Дело, конечно, не в анатомии. Дело в социальном опыте, в самих представлениях о социальном, а в конечном итоге в антропологии — в другом человеке. XIX век впрямую уже не влияет на нынешнее российское состояние, о нем говорить не стоит. Возьмем XX век: в России нет ни одного поколения, которое прожило бы свою жизнь в мире. Или это была война, или это был террор, или надо было затягивать пояса до такой степени, что жизнь никакой радости приносить не могла. Тоталитарная машина была ориентирована на то, чтобы связи между людьми, их взаимное доверие и уважение были разрушены. Только при их отсутствии можно было подчинить людей вождю, единой программе и повести весь народ воевать, казалось бы, в безнадежной войне, а после победы похвалить его за терпение.

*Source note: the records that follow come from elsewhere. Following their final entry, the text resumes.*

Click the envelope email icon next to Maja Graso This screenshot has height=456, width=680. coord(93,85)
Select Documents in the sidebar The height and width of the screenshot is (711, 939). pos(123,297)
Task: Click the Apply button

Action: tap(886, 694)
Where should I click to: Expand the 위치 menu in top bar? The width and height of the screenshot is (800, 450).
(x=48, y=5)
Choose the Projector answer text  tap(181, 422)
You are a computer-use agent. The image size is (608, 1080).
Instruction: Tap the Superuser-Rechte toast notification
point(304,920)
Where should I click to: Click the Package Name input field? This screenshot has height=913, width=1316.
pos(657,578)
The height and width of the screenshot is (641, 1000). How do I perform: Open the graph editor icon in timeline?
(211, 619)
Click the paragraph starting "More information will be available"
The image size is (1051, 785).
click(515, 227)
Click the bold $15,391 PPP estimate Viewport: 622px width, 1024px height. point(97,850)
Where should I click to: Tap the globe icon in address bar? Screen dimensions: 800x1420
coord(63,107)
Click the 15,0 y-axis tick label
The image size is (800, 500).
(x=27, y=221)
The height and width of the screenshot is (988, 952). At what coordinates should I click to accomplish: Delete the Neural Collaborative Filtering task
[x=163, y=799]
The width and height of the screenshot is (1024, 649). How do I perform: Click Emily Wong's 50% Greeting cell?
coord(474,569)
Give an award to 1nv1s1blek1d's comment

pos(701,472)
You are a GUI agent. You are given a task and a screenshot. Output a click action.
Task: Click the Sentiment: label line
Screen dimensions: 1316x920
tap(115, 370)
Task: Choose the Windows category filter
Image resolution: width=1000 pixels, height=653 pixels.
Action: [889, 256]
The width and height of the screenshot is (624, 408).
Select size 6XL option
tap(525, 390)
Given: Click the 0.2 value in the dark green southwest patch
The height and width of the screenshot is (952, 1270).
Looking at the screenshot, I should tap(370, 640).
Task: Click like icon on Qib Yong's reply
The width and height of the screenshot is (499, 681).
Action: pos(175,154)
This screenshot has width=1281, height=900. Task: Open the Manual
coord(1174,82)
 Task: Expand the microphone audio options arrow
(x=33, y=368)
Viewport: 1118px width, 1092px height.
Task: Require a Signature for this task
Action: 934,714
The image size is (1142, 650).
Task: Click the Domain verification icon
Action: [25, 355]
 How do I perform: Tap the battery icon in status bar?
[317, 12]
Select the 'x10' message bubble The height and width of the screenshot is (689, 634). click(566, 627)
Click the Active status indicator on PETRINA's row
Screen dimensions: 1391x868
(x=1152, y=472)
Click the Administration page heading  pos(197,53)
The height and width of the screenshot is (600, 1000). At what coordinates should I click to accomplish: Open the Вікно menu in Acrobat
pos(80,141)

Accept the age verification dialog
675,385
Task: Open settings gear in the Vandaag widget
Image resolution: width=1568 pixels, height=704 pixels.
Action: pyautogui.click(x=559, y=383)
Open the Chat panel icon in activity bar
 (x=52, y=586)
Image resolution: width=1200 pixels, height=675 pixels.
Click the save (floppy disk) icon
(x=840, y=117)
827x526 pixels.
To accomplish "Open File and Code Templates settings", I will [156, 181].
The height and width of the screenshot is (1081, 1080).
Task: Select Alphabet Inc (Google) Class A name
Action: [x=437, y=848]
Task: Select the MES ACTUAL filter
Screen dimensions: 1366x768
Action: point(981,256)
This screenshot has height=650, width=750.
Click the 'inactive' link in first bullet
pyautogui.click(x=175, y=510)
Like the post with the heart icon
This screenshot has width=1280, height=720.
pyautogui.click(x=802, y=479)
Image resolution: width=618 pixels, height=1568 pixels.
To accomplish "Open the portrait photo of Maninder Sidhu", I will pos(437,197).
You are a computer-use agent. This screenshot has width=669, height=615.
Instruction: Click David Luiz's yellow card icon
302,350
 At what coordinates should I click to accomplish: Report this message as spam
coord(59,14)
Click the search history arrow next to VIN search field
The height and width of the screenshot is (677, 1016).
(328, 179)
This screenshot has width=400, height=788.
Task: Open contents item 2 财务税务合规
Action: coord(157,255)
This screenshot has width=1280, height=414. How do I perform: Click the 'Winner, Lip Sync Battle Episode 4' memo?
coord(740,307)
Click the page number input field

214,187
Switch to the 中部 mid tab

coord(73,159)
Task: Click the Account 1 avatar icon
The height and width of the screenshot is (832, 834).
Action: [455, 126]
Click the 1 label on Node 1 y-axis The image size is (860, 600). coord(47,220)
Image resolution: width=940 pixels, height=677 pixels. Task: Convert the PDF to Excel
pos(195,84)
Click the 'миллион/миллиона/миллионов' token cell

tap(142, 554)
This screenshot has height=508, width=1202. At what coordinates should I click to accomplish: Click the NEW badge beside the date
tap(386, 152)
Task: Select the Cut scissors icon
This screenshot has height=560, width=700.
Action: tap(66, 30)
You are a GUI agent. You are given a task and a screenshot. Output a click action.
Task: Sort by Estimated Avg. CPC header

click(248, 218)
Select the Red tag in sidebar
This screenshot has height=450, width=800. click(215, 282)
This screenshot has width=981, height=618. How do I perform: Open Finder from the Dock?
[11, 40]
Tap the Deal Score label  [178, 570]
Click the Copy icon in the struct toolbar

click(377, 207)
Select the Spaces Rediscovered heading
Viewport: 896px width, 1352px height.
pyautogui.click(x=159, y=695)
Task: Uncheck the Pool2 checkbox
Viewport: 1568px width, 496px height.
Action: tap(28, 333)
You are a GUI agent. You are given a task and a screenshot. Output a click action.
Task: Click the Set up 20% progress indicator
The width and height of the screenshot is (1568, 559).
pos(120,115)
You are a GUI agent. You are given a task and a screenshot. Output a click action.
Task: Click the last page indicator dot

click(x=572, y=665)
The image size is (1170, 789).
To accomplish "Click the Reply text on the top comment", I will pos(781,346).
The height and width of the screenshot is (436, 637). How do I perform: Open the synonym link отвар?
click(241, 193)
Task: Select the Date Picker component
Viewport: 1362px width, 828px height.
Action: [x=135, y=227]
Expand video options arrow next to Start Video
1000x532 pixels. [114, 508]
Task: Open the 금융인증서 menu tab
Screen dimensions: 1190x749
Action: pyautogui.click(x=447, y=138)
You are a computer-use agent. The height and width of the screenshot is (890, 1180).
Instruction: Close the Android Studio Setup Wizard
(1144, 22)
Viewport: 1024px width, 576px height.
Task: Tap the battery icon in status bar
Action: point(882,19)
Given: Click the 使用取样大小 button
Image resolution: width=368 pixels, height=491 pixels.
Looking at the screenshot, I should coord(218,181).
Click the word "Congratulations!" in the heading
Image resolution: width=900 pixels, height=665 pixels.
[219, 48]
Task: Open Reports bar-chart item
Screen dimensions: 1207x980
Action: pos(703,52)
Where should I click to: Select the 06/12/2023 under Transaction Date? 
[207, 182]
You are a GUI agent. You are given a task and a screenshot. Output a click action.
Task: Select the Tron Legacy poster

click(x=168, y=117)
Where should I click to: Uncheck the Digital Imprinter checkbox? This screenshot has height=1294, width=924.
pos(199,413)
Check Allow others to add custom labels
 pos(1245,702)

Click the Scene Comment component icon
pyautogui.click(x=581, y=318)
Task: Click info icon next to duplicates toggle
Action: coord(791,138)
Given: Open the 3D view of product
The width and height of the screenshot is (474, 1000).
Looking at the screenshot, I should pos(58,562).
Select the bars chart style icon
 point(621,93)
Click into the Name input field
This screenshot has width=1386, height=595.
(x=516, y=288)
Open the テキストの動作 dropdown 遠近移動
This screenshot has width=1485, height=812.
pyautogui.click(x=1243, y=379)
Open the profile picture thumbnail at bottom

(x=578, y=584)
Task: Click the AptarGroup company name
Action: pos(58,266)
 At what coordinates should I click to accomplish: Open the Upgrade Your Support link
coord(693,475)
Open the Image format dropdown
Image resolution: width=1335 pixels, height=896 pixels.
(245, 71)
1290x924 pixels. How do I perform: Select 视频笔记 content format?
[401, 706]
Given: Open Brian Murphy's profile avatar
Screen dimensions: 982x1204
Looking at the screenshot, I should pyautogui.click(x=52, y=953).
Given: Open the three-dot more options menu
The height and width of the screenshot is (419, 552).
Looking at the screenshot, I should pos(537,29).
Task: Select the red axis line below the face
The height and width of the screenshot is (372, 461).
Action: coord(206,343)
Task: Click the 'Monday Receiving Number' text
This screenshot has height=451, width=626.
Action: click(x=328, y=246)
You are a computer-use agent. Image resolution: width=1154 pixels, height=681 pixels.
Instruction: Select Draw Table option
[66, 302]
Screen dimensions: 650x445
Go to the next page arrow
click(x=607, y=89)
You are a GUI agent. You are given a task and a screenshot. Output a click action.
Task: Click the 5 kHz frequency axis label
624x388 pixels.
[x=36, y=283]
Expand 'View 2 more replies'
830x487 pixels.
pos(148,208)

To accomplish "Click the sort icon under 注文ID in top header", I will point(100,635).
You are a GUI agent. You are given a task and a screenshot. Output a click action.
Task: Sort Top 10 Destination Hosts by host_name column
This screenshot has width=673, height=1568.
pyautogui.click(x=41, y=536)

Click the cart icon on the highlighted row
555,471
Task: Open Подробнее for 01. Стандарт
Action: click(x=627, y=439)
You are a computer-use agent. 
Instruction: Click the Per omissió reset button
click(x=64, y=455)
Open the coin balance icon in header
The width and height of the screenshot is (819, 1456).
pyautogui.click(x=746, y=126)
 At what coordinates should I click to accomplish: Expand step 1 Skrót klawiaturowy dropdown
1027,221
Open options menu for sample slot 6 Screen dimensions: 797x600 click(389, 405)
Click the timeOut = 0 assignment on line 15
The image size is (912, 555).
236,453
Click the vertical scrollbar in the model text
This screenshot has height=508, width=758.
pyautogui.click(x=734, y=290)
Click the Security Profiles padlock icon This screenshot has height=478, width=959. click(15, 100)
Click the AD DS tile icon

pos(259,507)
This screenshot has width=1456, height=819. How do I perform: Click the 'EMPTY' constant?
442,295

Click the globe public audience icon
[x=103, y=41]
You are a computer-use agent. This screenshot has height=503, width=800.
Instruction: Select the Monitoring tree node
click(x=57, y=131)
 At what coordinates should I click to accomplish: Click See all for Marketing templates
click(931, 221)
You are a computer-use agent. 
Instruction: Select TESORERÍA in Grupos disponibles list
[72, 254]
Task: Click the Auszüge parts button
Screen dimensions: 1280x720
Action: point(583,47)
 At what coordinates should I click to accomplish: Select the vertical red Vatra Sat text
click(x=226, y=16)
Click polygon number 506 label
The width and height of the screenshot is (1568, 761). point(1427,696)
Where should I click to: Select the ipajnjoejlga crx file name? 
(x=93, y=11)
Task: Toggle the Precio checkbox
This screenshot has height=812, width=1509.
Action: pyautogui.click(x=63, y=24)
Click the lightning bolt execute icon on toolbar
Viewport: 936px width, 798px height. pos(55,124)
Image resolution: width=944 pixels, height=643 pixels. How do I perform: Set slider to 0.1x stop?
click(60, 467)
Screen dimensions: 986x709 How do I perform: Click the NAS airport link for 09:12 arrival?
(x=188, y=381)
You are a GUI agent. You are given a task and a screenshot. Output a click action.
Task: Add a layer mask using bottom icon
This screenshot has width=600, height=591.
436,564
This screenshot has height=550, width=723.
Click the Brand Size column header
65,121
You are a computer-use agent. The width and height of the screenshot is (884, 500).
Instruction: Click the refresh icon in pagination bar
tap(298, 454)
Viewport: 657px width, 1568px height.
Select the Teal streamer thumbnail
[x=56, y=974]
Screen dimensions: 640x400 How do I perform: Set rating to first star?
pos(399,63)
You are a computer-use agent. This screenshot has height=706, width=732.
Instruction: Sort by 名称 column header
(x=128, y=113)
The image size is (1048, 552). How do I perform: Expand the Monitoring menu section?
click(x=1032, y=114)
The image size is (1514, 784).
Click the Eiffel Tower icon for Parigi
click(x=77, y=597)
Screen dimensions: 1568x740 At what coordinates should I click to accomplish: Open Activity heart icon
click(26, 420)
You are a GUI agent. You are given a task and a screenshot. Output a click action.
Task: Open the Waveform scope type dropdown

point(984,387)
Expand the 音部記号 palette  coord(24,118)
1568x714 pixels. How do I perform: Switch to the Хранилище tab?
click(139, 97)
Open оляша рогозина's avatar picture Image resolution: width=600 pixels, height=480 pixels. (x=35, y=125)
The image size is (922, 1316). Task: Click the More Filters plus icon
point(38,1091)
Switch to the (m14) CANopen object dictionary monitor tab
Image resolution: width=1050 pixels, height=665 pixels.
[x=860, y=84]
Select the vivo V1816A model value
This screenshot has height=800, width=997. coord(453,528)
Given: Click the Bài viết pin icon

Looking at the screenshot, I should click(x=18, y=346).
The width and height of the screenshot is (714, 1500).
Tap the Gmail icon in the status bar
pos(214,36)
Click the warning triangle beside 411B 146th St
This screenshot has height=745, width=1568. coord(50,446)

Дело в разном понимании, что такое человек, что такое твоя страна, что ты в ней можешь. Дело и в наборе идей, символов, социальных приспособлений, которые в одном случае помогают осуществить себя, не теряя связи с другими, а в другом — это осуществление происходит в формах бандитских, самоуничтожительных. Среди блатных всегда есть готовые к членовредительству, это означает: он ни перед чем не остановится. Утверждение «я» происходит в форме демонстративного ущерба самому себе. Приведенный вами пример с обрезанием проводов и пропиванием полученных денег отчасти демонстрирует такого типа поведение. Самоосуществление происходит за счет разрыва связей с другими и нанесения вреда себе самому.
С одной стороны, в России явственно обозначилась угроза антропологической катастрофы, с другой — жестокий кризис элиты, которая напоминает образ писателя у Борхеса: «Он судил о других по их произведениям, но хотел, чтобы о нем судили по замыслам». О других странах у нас принято судить по их поступкам, но о нас — пожалуйста, по нашим замыслам.
Так это и есть комплекс исключительности, он принял такую форму. В чем суть «русской идеи»? Ее невозможно обнаружить, но для всякого, кто ею клянется, она в данный момент есть. Предъявить ее никому невозможно, но только этим тайным знаком мы оказываемся объединенными. Об этом у Блока: «Но и такой, моя Россия, ты всех краев дороже мне». Навредить себе и за счет этого почувствовать себя особенным — это очень тяжелый комплекс. Иногда он разворачивается в облагороженную тютчевско-блоковскую сторону, а иногда становится просто блатным: отвали, а то в глаза плюну, а у меня сифилис. Но сам комплекс очень устойчив, он развернут во всем устройстве целого. Пока никак не удается выйти на социальное, культурное многообразие, подконтрольность одних групп другим, реальную выборность власти и ощущение у человека, что эта власть тобою же нанята. Путь к этому очень долгий и чрезвычайно тяжелый.
Результатом нашего разговора стало нечто вроде истории болезни. Эта болезнь, по-вашему, излечима?
Исторический опыт XX века показывает, что от аналогичных бацилл можно избавиться. Есть, например, поляки с историей еще более сложной. Правда, у нас нет тамошнего костела, нет шляхетства, а это чрезвычайно важно. Там на протяжении веков выращивались люди особого качества, из которых и складывались элиты, гордость нации. Но они не замыкались в рамках одного сословия, в элиту могли попасть и другие люди, хотя к ним были особые культурные и социальные требования. Кроме того, есть путь Японии. В конце концов есть путь Финляндии, которая за последние двадцать лет из периферии превратилась в страну с высочайшим уровнем жизни, развитой промышленностью и интересной культурой. Теоретически говоря, из подобных коллизий выход был и есть.